(publicado hoy en TODOSADENTRO)
Escribo esta nota desde Margarita, ya en la noche, después de inaugurar el Tercer Festival de Cine Latinoamericano y Caribeño. Me siento personalmente feliz.
Pienso en lo que hemos logrado en estos años.
Agradezco de corazón a los compañeros que tienen actualmente responsabilidades en las instituciones de la Plataforma del Cine. Pero no me olvido de aquellos, como Lorena Almarza y Juan Carlos Lossada que, aunque en este momento están en otras actividades, hicieron un enorme esfuerzo por construir lo que ahora disfrutamos. Para ellos un abrazo grande y mi gratitud.
Sin duda es el mejor momento del cine en Venezuela.
Por todo. Por las películas que se hacen. Pero también por el clima que las rodea.
¡Quien me iba a decir a mí, trabajador en otras artes, que iba a formar parte de un equipo que busca impulsar intensamente en nuestro país la cultura cinematográfica y que ha conseguido tantas cosas!
Y es que, en verdad, la vida contemporánea no se concibe sin el cine.
Recuerdo ahora el momento en que descubrí que una película era algo más que un ligero entretenimiento de los domingos.
Comprendí de pronto que había mundos en el cine, visiones, ideas, historias que te tocaban el alma y cuyo acercamiento a ellas podía cambiarte la vida.
Fue a mis doce o trece años, durante una semana de cine foro sobre el neorrealismo italiano, que tuvo lugar en el Colegio donde yo estudiaba. Me encontré de repente con una nueva puerta para adentrarme en las emociones del arte.
¡Ah, que gran descubrimiento! Allí estaba Milagro en Milán de Cesare Zabattini y Vittorio de Sica. Ya nada volvió a ser como antes.

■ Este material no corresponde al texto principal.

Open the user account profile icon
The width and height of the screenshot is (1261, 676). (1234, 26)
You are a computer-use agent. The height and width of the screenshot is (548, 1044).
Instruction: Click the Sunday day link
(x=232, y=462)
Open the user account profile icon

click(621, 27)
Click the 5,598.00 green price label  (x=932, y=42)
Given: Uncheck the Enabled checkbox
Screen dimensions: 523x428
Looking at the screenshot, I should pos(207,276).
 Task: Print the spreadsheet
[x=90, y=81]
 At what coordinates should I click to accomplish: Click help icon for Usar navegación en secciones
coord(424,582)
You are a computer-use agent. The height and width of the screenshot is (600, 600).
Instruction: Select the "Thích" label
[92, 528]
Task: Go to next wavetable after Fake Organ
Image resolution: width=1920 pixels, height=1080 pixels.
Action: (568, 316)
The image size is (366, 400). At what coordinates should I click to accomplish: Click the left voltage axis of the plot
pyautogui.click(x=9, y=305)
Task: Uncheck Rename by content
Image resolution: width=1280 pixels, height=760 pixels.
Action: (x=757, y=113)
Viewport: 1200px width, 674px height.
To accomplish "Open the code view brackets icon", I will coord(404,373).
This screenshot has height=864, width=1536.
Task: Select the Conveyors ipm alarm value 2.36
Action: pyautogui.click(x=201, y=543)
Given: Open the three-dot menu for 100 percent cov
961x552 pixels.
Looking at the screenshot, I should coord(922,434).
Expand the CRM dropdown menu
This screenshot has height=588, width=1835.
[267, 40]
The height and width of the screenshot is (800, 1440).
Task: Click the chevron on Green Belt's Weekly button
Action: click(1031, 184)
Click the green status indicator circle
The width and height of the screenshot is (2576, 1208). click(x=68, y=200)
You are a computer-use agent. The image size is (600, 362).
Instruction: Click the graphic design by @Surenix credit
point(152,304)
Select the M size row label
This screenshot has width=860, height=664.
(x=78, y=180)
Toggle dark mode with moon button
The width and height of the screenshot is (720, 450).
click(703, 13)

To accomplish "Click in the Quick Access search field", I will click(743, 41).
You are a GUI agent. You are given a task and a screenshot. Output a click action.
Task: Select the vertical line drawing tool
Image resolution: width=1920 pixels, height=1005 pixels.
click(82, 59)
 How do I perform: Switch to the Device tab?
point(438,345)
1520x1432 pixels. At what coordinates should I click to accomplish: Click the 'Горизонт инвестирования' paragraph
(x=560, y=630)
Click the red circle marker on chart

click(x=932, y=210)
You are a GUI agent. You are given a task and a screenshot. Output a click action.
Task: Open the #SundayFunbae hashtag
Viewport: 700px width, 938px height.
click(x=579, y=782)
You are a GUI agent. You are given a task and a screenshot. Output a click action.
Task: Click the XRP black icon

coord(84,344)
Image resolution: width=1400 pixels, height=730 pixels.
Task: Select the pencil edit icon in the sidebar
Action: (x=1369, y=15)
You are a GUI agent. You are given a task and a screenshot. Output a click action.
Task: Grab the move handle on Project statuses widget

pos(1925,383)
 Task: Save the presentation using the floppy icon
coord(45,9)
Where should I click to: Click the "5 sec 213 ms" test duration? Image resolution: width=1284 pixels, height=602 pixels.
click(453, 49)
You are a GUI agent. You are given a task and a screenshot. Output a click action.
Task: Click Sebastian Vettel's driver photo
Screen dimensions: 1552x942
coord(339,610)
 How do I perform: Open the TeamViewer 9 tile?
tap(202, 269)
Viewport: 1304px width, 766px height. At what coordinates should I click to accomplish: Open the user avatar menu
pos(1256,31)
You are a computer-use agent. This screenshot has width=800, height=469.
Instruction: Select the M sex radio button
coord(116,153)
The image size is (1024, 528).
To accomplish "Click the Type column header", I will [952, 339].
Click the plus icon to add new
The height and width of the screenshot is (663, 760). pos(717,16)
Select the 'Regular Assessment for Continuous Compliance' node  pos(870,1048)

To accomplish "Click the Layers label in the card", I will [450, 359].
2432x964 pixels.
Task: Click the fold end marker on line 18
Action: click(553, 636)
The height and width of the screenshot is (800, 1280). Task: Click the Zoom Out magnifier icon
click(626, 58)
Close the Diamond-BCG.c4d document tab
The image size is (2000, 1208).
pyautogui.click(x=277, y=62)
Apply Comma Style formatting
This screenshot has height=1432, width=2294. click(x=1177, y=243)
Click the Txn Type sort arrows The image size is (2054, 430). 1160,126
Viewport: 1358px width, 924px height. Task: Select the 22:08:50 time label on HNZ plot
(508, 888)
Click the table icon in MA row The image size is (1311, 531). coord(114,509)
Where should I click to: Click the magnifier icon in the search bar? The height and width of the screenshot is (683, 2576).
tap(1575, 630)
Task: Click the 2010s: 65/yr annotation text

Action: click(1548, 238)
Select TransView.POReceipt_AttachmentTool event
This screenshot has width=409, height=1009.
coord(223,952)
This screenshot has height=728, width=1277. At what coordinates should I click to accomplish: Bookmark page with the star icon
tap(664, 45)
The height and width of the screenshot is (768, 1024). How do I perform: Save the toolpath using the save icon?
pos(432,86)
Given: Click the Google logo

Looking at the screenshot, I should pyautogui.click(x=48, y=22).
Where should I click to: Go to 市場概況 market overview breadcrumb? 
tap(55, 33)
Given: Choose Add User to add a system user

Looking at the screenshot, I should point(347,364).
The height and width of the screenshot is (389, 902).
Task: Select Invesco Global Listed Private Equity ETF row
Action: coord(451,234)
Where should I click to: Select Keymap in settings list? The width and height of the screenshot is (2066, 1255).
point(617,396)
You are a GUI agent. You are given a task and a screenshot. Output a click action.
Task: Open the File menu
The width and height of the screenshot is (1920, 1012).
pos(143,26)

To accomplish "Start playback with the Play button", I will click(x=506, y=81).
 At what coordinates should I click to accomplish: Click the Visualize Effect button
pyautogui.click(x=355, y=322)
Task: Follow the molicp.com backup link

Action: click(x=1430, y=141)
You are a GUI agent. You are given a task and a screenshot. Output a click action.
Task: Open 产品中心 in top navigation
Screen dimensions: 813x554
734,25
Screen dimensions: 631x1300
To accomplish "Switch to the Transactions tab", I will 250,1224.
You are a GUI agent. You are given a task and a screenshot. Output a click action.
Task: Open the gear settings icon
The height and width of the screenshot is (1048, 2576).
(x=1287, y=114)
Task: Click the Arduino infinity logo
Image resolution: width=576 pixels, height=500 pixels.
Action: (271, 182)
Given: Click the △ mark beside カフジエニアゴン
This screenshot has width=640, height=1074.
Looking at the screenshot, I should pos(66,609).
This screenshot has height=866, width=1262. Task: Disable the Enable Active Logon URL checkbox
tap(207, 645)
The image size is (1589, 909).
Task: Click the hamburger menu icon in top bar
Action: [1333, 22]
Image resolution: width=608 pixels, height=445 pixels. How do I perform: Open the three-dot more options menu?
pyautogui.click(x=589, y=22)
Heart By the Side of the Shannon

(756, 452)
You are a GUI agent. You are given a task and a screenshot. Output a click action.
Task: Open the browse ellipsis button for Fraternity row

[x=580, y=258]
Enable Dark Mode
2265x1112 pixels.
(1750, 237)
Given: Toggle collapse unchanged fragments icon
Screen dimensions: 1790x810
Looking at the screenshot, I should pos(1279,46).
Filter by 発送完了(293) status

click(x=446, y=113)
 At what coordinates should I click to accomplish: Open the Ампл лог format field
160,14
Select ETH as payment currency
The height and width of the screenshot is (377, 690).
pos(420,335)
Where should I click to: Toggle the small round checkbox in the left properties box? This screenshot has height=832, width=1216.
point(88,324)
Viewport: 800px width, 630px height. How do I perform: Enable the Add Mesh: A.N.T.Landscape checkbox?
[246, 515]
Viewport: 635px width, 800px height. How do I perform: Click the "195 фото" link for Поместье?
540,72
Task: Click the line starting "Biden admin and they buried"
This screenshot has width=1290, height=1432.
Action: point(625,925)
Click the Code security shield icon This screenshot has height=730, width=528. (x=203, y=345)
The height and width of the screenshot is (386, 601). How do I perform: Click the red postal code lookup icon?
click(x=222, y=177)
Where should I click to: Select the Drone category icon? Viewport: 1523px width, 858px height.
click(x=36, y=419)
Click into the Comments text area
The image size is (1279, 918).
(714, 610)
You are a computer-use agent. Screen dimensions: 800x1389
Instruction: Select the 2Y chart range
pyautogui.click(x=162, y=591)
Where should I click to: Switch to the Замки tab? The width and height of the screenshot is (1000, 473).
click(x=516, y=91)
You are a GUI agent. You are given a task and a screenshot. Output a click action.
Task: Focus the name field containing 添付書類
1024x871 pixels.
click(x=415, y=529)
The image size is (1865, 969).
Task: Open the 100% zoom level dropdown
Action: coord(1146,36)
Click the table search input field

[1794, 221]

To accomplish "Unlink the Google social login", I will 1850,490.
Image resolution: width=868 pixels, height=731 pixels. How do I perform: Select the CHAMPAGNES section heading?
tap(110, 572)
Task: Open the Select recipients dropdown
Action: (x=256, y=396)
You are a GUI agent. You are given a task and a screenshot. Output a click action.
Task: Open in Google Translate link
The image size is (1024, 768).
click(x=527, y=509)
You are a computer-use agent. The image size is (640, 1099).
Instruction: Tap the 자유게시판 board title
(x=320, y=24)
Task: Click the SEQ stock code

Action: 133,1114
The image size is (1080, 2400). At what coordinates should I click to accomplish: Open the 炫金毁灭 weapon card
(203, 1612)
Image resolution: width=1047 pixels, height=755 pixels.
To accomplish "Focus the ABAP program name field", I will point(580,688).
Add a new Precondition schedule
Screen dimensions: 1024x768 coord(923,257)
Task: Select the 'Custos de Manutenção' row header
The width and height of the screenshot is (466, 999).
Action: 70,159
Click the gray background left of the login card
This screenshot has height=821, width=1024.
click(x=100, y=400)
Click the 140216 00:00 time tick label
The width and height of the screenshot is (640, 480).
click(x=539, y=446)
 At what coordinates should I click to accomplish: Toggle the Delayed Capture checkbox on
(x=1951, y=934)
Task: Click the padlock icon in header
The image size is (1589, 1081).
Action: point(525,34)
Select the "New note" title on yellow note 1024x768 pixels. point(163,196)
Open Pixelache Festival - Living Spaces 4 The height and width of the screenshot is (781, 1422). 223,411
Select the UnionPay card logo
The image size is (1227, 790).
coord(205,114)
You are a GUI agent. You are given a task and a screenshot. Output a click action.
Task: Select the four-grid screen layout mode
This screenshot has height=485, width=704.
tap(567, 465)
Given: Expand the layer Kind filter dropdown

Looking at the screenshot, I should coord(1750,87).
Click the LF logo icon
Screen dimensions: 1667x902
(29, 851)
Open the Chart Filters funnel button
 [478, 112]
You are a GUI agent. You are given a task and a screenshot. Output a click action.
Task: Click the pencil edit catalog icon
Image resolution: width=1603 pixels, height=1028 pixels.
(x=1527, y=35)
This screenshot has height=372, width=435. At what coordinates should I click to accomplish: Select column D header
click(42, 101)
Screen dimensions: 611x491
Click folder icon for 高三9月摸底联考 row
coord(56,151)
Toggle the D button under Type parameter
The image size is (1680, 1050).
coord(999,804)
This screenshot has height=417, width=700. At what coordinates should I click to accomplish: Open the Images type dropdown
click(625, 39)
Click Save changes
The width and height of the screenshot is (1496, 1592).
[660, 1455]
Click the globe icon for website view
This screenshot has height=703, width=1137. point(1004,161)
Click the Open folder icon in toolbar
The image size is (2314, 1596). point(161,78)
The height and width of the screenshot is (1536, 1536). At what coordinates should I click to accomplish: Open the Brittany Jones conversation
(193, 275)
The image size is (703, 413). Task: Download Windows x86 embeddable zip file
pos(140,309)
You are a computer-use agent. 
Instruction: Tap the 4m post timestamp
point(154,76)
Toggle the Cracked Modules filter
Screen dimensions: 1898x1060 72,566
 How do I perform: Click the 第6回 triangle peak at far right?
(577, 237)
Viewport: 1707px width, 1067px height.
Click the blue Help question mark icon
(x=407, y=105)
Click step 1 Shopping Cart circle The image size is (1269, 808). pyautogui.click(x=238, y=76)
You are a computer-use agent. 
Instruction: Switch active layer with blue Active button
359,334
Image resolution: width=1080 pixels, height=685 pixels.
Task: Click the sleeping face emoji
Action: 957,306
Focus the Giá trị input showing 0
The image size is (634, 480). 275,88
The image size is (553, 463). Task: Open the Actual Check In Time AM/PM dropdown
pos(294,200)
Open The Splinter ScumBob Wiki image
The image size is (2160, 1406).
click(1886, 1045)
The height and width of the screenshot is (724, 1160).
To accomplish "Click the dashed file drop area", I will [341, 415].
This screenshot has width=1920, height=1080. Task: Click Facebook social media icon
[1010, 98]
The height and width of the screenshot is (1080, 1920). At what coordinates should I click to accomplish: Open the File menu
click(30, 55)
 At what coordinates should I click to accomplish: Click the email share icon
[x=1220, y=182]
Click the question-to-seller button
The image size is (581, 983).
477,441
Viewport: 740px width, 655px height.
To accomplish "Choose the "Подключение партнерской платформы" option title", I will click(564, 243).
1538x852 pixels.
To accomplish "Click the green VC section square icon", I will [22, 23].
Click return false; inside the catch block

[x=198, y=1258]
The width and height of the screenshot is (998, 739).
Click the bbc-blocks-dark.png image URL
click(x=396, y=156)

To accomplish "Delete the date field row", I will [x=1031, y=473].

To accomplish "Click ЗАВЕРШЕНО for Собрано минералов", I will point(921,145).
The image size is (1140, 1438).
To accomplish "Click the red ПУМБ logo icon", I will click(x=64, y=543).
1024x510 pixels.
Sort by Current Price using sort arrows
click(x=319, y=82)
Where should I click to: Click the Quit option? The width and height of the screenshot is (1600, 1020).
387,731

Luego llegaron otras películas. Son las películas de mi adolescencia. No puedo decir ahora si eran más o menos buenas, pero son las que me encandilaban y golpeaban de algún modo mi ánimo. No debo ahora desconocerlas. Doce hombres sin piedad. Orfeo negro. De aquí a la eternidad. La quimera del oro. ¡Y cuantas otras!
Bueno, siguen aquí conmigo. Su impacto todavía no se ha borrado. Son como los primeros amores.
Por eso es que quiero tanto el cine.